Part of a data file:
## Start

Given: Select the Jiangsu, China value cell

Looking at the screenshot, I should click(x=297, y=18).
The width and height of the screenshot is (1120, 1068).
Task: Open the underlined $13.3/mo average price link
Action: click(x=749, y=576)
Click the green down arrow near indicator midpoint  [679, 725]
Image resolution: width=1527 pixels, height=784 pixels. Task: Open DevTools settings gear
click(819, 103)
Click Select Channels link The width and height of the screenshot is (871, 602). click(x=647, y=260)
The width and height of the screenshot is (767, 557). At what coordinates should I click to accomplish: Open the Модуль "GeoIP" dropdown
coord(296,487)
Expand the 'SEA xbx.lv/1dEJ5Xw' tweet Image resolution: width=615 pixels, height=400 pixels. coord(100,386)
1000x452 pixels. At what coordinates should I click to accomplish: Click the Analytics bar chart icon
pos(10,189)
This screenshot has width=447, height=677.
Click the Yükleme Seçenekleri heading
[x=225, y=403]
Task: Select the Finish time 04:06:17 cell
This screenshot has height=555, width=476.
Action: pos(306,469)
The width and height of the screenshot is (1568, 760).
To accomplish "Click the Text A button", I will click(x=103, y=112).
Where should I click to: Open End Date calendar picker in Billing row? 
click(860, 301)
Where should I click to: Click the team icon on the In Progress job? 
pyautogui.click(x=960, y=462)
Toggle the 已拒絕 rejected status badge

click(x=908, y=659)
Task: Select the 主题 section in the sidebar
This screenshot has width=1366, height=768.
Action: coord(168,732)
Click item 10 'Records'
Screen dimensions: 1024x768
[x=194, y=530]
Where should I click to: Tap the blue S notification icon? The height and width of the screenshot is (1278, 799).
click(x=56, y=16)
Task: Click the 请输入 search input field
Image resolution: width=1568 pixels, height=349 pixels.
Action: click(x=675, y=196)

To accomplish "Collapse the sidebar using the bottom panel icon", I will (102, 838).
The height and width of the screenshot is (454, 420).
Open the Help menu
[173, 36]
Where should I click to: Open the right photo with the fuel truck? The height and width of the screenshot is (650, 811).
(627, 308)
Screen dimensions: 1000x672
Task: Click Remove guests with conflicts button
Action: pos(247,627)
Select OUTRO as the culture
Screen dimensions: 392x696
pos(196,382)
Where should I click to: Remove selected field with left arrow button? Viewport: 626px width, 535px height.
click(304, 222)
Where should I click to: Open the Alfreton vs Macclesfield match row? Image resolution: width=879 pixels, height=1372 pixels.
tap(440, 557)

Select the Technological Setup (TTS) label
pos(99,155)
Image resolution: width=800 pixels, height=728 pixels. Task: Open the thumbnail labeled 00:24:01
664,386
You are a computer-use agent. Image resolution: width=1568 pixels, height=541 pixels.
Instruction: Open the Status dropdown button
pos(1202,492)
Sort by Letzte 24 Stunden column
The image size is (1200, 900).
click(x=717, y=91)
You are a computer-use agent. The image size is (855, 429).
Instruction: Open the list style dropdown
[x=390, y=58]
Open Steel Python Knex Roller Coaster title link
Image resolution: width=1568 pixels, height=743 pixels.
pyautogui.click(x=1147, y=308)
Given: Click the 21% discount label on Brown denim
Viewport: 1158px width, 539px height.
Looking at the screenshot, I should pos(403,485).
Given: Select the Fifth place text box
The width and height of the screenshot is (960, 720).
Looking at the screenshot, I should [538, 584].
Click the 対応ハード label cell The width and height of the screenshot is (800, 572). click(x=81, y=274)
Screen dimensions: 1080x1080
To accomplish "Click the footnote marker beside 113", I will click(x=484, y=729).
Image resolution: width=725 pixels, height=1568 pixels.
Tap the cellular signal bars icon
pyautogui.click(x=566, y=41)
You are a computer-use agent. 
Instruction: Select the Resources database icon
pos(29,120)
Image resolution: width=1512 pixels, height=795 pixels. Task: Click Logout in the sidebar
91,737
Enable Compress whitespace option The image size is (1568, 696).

## End

* **WORK REQUIRED**
Copy the rows word for word, from the line with "Given: Select the Fifth place text box" up to and including the last line of the rows.

* **FULL SOLUTION**
Given: Select the Fifth place text box
The width and height of the screenshot is (960, 720).
Looking at the screenshot, I should [538, 584].
Click the 対応ハード label cell The width and height of the screenshot is (800, 572). click(x=81, y=274)
Screen dimensions: 1080x1080
To accomplish "Click the footnote marker beside 113", I will click(x=484, y=729).
Image resolution: width=725 pixels, height=1568 pixels.
Tap the cellular signal bars icon
pyautogui.click(x=566, y=41)
You are a computer-use agent. 
Instruction: Select the Resources database icon
pos(29,120)
Image resolution: width=1512 pixels, height=795 pixels. Task: Click Logout in the sidebar
91,737
Enable Compress whitespace option The image size is (1568, 696).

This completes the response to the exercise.